YOUR TASK
Exactness is required. Restate every entry as written.

RECORDS TO PROCESS
··········
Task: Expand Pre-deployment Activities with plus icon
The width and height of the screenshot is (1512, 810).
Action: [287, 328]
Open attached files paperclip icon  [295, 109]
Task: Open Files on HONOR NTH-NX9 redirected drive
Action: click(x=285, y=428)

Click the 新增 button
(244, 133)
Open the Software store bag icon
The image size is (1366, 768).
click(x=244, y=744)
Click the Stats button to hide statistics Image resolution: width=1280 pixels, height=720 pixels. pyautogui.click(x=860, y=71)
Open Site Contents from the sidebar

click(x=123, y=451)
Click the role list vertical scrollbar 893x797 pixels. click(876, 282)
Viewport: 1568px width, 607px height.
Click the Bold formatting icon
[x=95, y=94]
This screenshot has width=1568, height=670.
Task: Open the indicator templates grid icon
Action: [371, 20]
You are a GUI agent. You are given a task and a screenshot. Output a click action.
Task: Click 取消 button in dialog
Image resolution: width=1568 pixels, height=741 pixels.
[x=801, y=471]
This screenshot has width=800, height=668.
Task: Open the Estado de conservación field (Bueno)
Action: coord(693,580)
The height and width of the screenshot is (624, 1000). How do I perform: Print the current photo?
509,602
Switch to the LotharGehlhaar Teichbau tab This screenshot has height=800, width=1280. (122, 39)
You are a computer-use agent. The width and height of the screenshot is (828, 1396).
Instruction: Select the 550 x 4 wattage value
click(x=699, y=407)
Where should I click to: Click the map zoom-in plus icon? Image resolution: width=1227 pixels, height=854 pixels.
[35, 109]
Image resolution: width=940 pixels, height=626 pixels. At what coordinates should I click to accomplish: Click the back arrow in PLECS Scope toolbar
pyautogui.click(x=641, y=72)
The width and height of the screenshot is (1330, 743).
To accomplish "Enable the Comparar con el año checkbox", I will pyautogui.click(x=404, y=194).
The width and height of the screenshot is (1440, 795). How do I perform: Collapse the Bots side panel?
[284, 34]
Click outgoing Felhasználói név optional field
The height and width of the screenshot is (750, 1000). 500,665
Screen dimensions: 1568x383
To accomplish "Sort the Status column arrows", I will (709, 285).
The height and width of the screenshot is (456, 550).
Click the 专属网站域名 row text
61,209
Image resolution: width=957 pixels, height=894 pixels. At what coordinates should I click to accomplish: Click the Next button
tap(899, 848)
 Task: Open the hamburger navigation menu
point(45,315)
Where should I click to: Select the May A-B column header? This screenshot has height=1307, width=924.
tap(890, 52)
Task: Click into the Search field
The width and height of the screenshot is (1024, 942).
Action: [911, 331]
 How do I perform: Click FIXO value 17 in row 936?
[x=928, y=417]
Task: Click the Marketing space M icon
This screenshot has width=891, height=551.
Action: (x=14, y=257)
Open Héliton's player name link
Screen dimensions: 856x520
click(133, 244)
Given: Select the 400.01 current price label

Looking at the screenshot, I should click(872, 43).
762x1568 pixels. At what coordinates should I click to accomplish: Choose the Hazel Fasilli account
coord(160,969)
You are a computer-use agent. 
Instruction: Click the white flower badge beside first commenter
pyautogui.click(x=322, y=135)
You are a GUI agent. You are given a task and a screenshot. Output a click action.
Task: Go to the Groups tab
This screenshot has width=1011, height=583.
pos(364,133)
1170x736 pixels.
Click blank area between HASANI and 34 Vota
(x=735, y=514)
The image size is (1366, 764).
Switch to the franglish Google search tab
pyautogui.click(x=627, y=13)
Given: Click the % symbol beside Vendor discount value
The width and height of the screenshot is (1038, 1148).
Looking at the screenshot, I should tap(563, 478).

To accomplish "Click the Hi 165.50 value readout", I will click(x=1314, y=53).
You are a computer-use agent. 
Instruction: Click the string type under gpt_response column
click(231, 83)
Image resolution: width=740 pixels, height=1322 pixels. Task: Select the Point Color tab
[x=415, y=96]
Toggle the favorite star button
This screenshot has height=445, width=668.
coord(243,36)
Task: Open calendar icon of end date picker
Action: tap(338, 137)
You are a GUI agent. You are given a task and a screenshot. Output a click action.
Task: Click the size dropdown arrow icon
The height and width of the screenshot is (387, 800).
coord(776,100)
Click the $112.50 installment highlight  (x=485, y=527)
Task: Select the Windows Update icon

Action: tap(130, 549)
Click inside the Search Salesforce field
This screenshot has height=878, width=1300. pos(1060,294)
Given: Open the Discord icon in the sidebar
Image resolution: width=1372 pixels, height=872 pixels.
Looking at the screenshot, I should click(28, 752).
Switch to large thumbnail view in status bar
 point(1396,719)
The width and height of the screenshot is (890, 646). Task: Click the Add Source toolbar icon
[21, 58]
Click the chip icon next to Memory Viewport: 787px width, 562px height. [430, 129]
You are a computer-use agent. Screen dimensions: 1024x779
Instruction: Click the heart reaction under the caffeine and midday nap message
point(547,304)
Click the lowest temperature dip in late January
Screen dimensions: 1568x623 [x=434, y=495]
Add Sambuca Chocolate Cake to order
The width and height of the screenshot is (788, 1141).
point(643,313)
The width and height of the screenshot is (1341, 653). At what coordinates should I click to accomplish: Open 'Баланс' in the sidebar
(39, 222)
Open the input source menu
··········
OUTPUT OF THE TASK
Task: Expand Pre-deployment Activities with plus icon
The width and height of the screenshot is (1512, 810).
Action: [287, 328]
Open attached files paperclip icon  [295, 109]
Task: Open Files on HONOR NTH-NX9 redirected drive
Action: click(x=285, y=428)

Click the 新增 button
(244, 133)
Open the Software store bag icon
The image size is (1366, 768).
click(x=244, y=744)
Click the Stats button to hide statistics Image resolution: width=1280 pixels, height=720 pixels. pyautogui.click(x=860, y=71)
Open Site Contents from the sidebar

click(x=123, y=451)
Click the role list vertical scrollbar 893x797 pixels. click(876, 282)
Viewport: 1568px width, 607px height.
Click the Bold formatting icon
[x=95, y=94]
This screenshot has width=1568, height=670.
Task: Open the indicator templates grid icon
Action: [371, 20]
You are a GUI agent. You are given a task and a screenshot. Output a click action.
Task: Click 取消 button in dialog
Image resolution: width=1568 pixels, height=741 pixels.
[x=801, y=471]
This screenshot has width=800, height=668.
Task: Open the Estado de conservación field (Bueno)
Action: coord(693,580)
The height and width of the screenshot is (624, 1000). How do I perform: Print the current photo?
509,602
Switch to the LotharGehlhaar Teichbau tab This screenshot has height=800, width=1280. (122, 39)
You are a computer-use agent. The width and height of the screenshot is (828, 1396).
Instruction: Select the 550 x 4 wattage value
click(x=699, y=407)
Where should I click to: Click the map zoom-in plus icon? Image resolution: width=1227 pixels, height=854 pixels.
[35, 109]
Image resolution: width=940 pixels, height=626 pixels. At what coordinates should I click to accomplish: Click the back arrow in PLECS Scope toolbar
pyautogui.click(x=641, y=72)
The width and height of the screenshot is (1330, 743).
To accomplish "Enable the Comparar con el año checkbox", I will pyautogui.click(x=404, y=194).
The width and height of the screenshot is (1440, 795). How do I perform: Collapse the Bots side panel?
[284, 34]
Click outgoing Felhasználói név optional field
The height and width of the screenshot is (750, 1000). 500,665
Screen dimensions: 1568x383
To accomplish "Sort the Status column arrows", I will (709, 285).
The height and width of the screenshot is (456, 550).
Click the 专属网站域名 row text
61,209
Image resolution: width=957 pixels, height=894 pixels. At what coordinates should I click to accomplish: Click the Next button
tap(899, 848)
 Task: Open the hamburger navigation menu
point(45,315)
Where should I click to: Select the May A-B column header? This screenshot has height=1307, width=924.
tap(890, 52)
Task: Click into the Search field
The width and height of the screenshot is (1024, 942).
Action: [911, 331]
 How do I perform: Click FIXO value 17 in row 936?
[x=928, y=417]
Task: Click the Marketing space M icon
This screenshot has width=891, height=551.
Action: (x=14, y=257)
Open Héliton's player name link
Screen dimensions: 856x520
click(133, 244)
Given: Select the 400.01 current price label

Looking at the screenshot, I should click(872, 43).
762x1568 pixels. At what coordinates should I click to accomplish: Choose the Hazel Fasilli account
coord(160,969)
You are a computer-use agent. 
Instruction: Click the white flower badge beside first commenter
pyautogui.click(x=322, y=135)
You are a GUI agent. You are given a task and a screenshot. Output a click action.
Task: Go to the Groups tab
This screenshot has width=1011, height=583.
pos(364,133)
1170x736 pixels.
Click blank area between HASANI and 34 Vota
(x=735, y=514)
The image size is (1366, 764).
Switch to the franglish Google search tab
pyautogui.click(x=627, y=13)
Given: Click the % symbol beside Vendor discount value
The width and height of the screenshot is (1038, 1148).
Looking at the screenshot, I should tap(563, 478).

To accomplish "Click the Hi 165.50 value readout", I will click(x=1314, y=53).
You are a computer-use agent. 
Instruction: Click the string type under gpt_response column
click(231, 83)
Image resolution: width=740 pixels, height=1322 pixels. Task: Select the Point Color tab
[x=415, y=96]
Toggle the favorite star button
This screenshot has height=445, width=668.
coord(243,36)
Task: Open calendar icon of end date picker
Action: tap(338, 137)
You are a GUI agent. You are given a task and a screenshot. Output a click action.
Task: Click the size dropdown arrow icon
The height and width of the screenshot is (387, 800).
coord(776,100)
Click the $112.50 installment highlight  (x=485, y=527)
Task: Select the Windows Update icon

Action: tap(130, 549)
Click inside the Search Salesforce field
This screenshot has height=878, width=1300. pos(1060,294)
Given: Open the Discord icon in the sidebar
Image resolution: width=1372 pixels, height=872 pixels.
Looking at the screenshot, I should click(28, 752).
Switch to large thumbnail view in status bar
 point(1396,719)
The width and height of the screenshot is (890, 646). Task: Click the Add Source toolbar icon
[21, 58]
Click the chip icon next to Memory Viewport: 787px width, 562px height. [430, 129]
You are a computer-use agent. Screen dimensions: 1024x779
Instruction: Click the heart reaction under the caffeine and midday nap message
point(547,304)
Click the lowest temperature dip in late January
Screen dimensions: 1568x623 [x=434, y=495]
Add Sambuca Chocolate Cake to order
The width and height of the screenshot is (788, 1141).
point(643,313)
The width and height of the screenshot is (1341, 653). At what coordinates should I click to accomplish: Open 'Баланс' in the sidebar
(39, 222)
Open the input source menu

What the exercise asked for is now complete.